If you want better precision in your square roots, use a function that is guaranteed to give full precision for an integer argument. Just do a web search and you will find several. Those usually do a variation of the Newton-Raphson method to iterate and eventually end at the correct answer. Be aware that this is significantly slower that the math module's sqrt function.
Here is a routine that I modified from the internet. I can't cite the source right now. This version also works for non-integer arguments but just returns the integer part of the square root.
def isqrt(x):
"""Return the integer part of the square root of x, even for very
large values."""
if x < 0:
raise ValueError('square root not defined for negative numbers')
n = int(x)
if n == 0:
return 0
a, b = divmod(n.bit_length(), 2)
x = (1 << (a+b)) - 1
while True:
y = (x + n//x) // 2
if y >= x:
return x
x = y
If you want to calculate sqrt of really large numbers and you need exact results, you can use sympy:
import sympy
num = sympy.Integer(123456758365483459347856)

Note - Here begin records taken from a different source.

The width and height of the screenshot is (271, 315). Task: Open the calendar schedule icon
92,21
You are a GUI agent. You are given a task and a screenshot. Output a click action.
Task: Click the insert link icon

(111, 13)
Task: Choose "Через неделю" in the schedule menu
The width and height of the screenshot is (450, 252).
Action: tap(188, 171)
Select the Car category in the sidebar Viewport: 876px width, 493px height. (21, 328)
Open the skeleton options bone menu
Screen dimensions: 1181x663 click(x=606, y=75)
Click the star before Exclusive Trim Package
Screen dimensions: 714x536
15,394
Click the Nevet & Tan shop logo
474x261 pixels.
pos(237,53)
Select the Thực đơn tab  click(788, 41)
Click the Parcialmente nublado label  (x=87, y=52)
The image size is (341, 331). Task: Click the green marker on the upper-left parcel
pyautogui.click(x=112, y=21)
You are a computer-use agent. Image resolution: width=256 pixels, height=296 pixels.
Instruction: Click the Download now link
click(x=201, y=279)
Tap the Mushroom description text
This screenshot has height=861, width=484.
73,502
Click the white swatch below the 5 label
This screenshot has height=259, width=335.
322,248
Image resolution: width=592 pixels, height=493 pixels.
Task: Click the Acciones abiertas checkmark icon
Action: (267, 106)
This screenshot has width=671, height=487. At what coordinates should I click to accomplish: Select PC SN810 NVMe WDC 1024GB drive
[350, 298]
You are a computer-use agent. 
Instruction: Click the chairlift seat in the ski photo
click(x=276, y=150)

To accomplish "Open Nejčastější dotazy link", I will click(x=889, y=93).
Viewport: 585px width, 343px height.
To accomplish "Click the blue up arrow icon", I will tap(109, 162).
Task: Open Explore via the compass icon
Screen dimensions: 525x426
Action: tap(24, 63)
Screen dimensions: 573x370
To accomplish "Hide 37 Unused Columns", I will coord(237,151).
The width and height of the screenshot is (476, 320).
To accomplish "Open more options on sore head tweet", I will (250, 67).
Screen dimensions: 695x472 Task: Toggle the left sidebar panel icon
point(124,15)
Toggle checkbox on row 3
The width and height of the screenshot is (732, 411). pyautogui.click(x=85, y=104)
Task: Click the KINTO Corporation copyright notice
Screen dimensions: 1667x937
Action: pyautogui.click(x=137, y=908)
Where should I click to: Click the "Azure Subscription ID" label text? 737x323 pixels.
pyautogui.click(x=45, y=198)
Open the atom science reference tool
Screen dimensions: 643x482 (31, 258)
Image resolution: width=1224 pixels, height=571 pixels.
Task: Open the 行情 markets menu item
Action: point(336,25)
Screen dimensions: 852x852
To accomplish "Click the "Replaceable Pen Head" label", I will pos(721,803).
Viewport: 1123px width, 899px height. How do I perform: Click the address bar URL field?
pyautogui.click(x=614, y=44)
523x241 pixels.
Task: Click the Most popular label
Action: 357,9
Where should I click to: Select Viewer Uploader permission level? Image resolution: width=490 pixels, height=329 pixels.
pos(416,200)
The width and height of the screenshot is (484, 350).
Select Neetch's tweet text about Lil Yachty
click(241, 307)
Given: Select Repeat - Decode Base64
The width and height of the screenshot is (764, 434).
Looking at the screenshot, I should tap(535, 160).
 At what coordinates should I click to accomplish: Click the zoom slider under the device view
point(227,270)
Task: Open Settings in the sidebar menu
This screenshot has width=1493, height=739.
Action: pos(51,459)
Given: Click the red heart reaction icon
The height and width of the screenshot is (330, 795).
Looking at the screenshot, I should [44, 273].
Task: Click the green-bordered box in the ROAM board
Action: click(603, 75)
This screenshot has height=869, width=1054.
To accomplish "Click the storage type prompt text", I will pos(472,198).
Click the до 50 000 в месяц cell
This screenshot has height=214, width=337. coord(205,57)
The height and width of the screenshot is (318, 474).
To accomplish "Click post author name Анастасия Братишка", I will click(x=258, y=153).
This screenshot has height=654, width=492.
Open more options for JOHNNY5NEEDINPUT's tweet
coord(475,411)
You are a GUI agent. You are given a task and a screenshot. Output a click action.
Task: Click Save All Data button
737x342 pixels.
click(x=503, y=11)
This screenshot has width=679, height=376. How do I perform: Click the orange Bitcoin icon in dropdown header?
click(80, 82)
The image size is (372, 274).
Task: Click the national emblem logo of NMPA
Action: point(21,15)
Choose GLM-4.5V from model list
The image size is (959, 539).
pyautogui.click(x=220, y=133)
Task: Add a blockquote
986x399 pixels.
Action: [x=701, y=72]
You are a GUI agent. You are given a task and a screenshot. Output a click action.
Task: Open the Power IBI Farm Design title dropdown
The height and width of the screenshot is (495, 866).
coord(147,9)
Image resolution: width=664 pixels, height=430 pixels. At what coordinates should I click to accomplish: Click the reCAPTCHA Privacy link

print(int(num) == int(sympy.sqrt(num**2)))
The way floating-point numbers are stored in memory makes calculations with them prone to slight errors that can nevertheless be significant when exact results are needed. As mentioned in one of the comments, the decimal library can help you here:
>>> A = Decimal(12345678917)
>>> A
Decimal('123456758365483459347856')
>>> B = A.sqrt()**2
>>> B
Decimal('123456758365483459347856.0000')
>>> A == B
True
>>> int(B)
123456758365483459347856
I use version 3.6, which has no hardcoded limit on the size of integers. I don't know if, in 2.7, casting B as an int would cause overflow, but decimal is incredibly useful regardless.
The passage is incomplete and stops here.